◆ **PAGE**:
/---
By Judy Sternlight and Leslie Wells
How do novelists and memoir writers travel through multiple time periods while keeping readers on board and engaged?
5E editors Leslie Wells and Judy Sternlight explored this question in a recent 5E Office Hours session with two seasoned writers—Dinitia Smith and Charles Salzberg—and veteran editor Anne Horowitz. Here are some highlights:
On How a Story’s Central Question or Theme Shapes Its Structure
Dinitia Smith’s novel The Honeymoon is the story of the English novelist George Eliot, who married her young financial advisor, John Cross, near the end of her life. On their honeymoon in Venice, Johnnie leaped from a hotel window and begged the gondoliers who rescued him to let him drown. What led up to this remarkable moment? This question captivated the author, as well as her readers. “I wanted the reader to ask questions that would propel them through the novel,” Dinitia explained. In each chapter, she built suspense, creating questions that could be answered by shifting to the past, and then returning to advance the present action.
Charles Salzberg agreed. “Whether or not a book falls into the mystery genre, you need mysteries in any book, so the reader keeps turning the pages.” His novel Devil in the Hole is based on the true story of John List, a New Jersey man who killed his wife, his three kids, his mother, and the family dog, and then disappeared. List remained a fugitive for almost two decades, and the mysteries surrounding the case opened the door for Charles to invent what really happened and why. Each chapter is narrated by a different character, shedding fresh light on the killer’s past, his family life, and his recent circumstances. Picturing himself as an invisible journalist interviewing all the key players, Charles was free to move through time, chapter by chapter, building a full picture.
Anne Horowitz recently copyedited Shanghailanders by Juli Min, a novel about a wealthy, complicated family living in Shanghai. The father is a scientist interested in the nature and predictability of the universe. At the core of this story is a question: How well can we ever really know each other, even those we are closest to?
According to Anne, “The structure of a novel should be in service to the book’s themes.” Juli Min’s high-concept novel is a great example of this, as—taking the father’s questions about the universe as its central metaphor—it moves backward in time, from 2040 to 2014, each chapter capturing the family in an earlier “universe,” to retroactively reveal more about their motivations in the opening chapters, all while rotating among the points of view of the various family members.
Anne’s challenge was to see this complex novel as a single universe, tracking the histories of all five family members on a timeline to make sure there was continuity from chapter to chapter. Anne created a detailed spreadsheet to track all the story threads over a twenty-five-year time span, and she shared it with the author.
\---
◆ **STATED PROBLEM 1**: In the article on keeping readers engaged across multiple time periods, between which two years does Shanghailanders move backward?
◆ **STATED PROBLEM 2**: Carry on the article about how writers move through multiple time periods, picking up after its final sentence.
The lines after this point come from a separate source.

◆ **INFORMATION SHOWN**:
/---
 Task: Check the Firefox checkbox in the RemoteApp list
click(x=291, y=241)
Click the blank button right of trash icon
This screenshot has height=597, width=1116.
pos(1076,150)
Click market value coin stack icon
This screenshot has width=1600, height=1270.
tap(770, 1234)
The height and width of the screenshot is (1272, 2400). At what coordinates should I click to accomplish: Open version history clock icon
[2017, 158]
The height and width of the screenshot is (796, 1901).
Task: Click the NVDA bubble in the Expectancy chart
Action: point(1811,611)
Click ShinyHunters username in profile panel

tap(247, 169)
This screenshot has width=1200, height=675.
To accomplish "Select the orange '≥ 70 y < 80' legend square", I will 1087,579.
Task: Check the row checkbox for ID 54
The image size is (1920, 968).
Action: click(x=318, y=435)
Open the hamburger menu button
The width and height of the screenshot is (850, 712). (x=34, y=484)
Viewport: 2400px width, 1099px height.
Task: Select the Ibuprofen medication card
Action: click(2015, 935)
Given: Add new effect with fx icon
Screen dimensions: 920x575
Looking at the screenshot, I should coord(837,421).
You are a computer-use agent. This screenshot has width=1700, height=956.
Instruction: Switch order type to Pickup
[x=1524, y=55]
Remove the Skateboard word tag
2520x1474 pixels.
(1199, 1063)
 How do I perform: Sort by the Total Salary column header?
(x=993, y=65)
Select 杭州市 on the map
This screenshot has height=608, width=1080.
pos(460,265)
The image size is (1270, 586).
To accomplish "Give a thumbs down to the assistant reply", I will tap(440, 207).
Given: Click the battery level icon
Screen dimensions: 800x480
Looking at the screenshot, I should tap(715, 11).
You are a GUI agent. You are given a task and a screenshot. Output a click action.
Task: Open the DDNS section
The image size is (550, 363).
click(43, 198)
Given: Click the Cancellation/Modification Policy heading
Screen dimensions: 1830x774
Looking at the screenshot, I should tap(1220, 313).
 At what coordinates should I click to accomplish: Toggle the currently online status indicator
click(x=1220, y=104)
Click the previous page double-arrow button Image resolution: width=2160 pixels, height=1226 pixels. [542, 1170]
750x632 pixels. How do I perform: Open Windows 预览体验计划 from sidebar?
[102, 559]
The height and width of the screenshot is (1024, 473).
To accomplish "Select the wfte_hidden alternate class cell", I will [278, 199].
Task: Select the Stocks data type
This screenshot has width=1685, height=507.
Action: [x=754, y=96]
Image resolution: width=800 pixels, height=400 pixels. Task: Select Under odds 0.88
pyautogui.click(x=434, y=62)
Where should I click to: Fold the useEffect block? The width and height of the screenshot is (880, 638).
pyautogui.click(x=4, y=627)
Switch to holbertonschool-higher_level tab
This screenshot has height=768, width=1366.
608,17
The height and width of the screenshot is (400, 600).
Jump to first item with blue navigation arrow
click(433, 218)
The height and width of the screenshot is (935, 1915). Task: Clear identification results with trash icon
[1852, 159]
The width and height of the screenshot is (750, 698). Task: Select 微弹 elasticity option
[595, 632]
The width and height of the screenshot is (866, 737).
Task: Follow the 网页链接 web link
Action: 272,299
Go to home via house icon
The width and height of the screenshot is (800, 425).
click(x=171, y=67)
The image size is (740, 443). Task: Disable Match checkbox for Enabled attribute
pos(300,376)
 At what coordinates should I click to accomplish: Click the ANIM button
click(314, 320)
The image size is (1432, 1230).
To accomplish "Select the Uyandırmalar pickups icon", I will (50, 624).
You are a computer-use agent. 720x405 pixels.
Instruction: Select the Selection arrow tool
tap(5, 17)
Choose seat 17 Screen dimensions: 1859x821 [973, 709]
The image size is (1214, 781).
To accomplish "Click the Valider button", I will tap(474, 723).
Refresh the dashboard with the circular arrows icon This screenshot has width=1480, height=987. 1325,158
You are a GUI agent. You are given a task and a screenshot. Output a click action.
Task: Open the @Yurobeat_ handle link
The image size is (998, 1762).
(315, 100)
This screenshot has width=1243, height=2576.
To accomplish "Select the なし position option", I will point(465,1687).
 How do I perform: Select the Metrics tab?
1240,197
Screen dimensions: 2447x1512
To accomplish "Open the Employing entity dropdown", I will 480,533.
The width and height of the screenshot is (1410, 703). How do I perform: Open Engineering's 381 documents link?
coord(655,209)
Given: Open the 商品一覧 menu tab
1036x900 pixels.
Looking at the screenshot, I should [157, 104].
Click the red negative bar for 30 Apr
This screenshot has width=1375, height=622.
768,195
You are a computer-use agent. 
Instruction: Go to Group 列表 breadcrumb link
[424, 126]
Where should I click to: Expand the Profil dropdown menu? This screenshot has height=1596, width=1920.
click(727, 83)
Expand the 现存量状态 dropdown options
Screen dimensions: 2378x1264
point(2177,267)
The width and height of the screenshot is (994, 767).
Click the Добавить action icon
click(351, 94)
\---
◆ **EXERCISE OUTPUT 1**: From 2040 to 2014.

◆ **EXERCISE OUTPUT 2**:
On Methods of Juggling Time
According to Charles, memoirs are almost always set in the past, yet they’re also anchored in the present as the writer reflects back on what happened. He offered several options for handling time travel (which work for fiction, too!):
When a new chapter opens, a writer can move to a fresh point on the timeline.
Within a chapter, a writer can create a space break and then jump to a different point in time.
Writers use exposition to provide context (back story), but it’s generally good to limit this omniscient exposition, to sustain the sense of pacing and keep readers engaged in the immediacy of the storytelling.
Anne pointed out that “where you position yourself on the timeline” is an essential question, affecting everything from verb tenses to your perspective on the events you are narrating. “Memoir can navigate between time periods in all kinds of ways. The structure often emerges through successive drafts. But there tend to be two levels: the chronological order of events as they occurred, and the order in which they are told.” She added that while editing a novel entails tracking the consistency of the underlying timeline, editing a memoir is more about streamlining and ensuring that those transitions work smoothly.
On Propulsion
Dinitia noted that “a lot of writing is instinctual, not schematic.” Inspiration comes from “a punch or a physical feeling that makes the writer want to write the book, and then craft kicks in.”
Anne talked about helping writers “to create a smooth and propulsive reading experience.”
We touched on some tools writers utilize to weave the past into a present-action storyline while preserving a consistent sense of momentum. These included exposition, quick memory fragments, and dialogue that illuminates events that happened in the past.
One participant asked how long a flashback can be, noting that she’s enjoyed some books with long flashbacks. Charles and Anne both felt that if a flashback is too drawn out, it can pull the reader away from the main storyline. One alternative is to create a separate scene or chapter for the flashback, but whichever approach you take, make sure that the digression to the past connects to the main plot or theme in a fundamental way, and that placing it there is instrumental to keep the story moving forward.
Dinitia added that flashbacks, scenes, and chapters should have an internal structure that propels the reader, just as the main plotline does.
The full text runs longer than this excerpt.